In $$M_{m \times n}(F)$$, let $$E^{i j}$$ denote the matrix whose only nonzero entry is 1 in the $$i$$ th row and $$j$$ th column. Prove that $$\left\{E^{i j}: 1 \leq i \leq m, 1 \leq j \leq n\right\}$$ is linearly independent.

Answer

**step1 Understanding the Building Blocks: E^ij Matrices**

The matrices $$E^{i j}$$ are like fundamental building blocks for all $$m \times n$$ matrices. Each $$E^{i j}$$ matrix has a specific structure: it is an $$m \times n$$ matrix where every entry is zero, except for the entry located in the $$i$$-th row and $$j$$-th column, which is exactly 1. For example, if we consider $$2 \times 2$$ matrices, then $$E^{11} = \begin{pmatrix} 1 & 0 \\ 0 & 0 \end{pmatrix}$$ and $$E^{12} = \begin{pmatrix} 0 & 1 \\ 0 & 0 \end{pmatrix}$$.

**step2 What Linear Independence Means**

A set of matrices is "linearly independent" if the only way to combine them using multiplication by numbers (called scalars) and then adding them up to get a matrix where all entries are zero (the zero matrix) is by using zero for every one of those multiplying numbers. In simpler terms, if you can only make the zero matrix by not using any of the matrices in the set, then the set is linearly independent.

**step3 Setting Up the Linear Combination**

To prove linear independence for the given set of $$E^{ij}$$ matrices, we assume we have multiplied each $$E^{ij}$$ matrix by some number $$c_{ij}$$ and then added all these resulting matrices together. We then set this sum equal to the zero matrix.

$$\sum_{i=1}^{m} \sum_{j=1}^{n} c_{ij} E^{ij} = O_{m \times n}$$

Here, $$c_{ij}$$ are numbers from the field $$F$$ (e.g., real numbers), and $$O_{m \times n}$$ is the $$m \times n$$ matrix where all its entries are zero.

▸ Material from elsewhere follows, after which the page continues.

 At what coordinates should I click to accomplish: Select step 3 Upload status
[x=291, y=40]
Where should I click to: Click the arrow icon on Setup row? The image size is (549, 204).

**step4 Understanding the Summed Matrix**

Let's look at what the matrix on the left side of our equation, $$\sum_{i=1}^{m} \sum_{j=1}^{n} c_{ij} E^{ij}$$, actually represents. When we multiply a single matrix $$E^{kl}$$ by a number $$c_{kl}$$, the resulting matrix $$c_{kl}E^{kl}$$ will have $$c_{kl}$$ in its $$k$$-th row and $$l$$-th column, and zeros everywhere else. When we add up all such matrices for all possible $$i$$ and $$j$$ values, the entry in the $$k$$-th row and $$l$$-th column of the final sum will simply be the number $$c_{kl}$$. This is because only $$c_{kl}E^{kl}$$ contributes a non-zero value at the position $$(k,l)$$.

**step5 Equating Entries to Zero**

Since our combined matrix from the previous step is equal to the zero matrix $$O_{m \times n}$$, it means that every single entry in our combined matrix must be zero. As we established, the entry in the $$k$$-th row and $$l$$-th column of the combined matrix is $$c_{kl}$$.

$$\text{Therefore, for every possible row } k \text{ (from } 1 \text{ to } m\text{) and column } l \text{ (from } 1 \text{ to } n\text{), we must have } c_{kl} = 0$$

**step6 Conclusion of Linear Independence**

We started by assuming a combination of the $$E^{ij}$$ matrices added up to the zero matrix. We then showed that this assumption directly forces all the multiplying numbers, $$c_{ij}$$, to be zero. This exactly matches the definition of linear independence.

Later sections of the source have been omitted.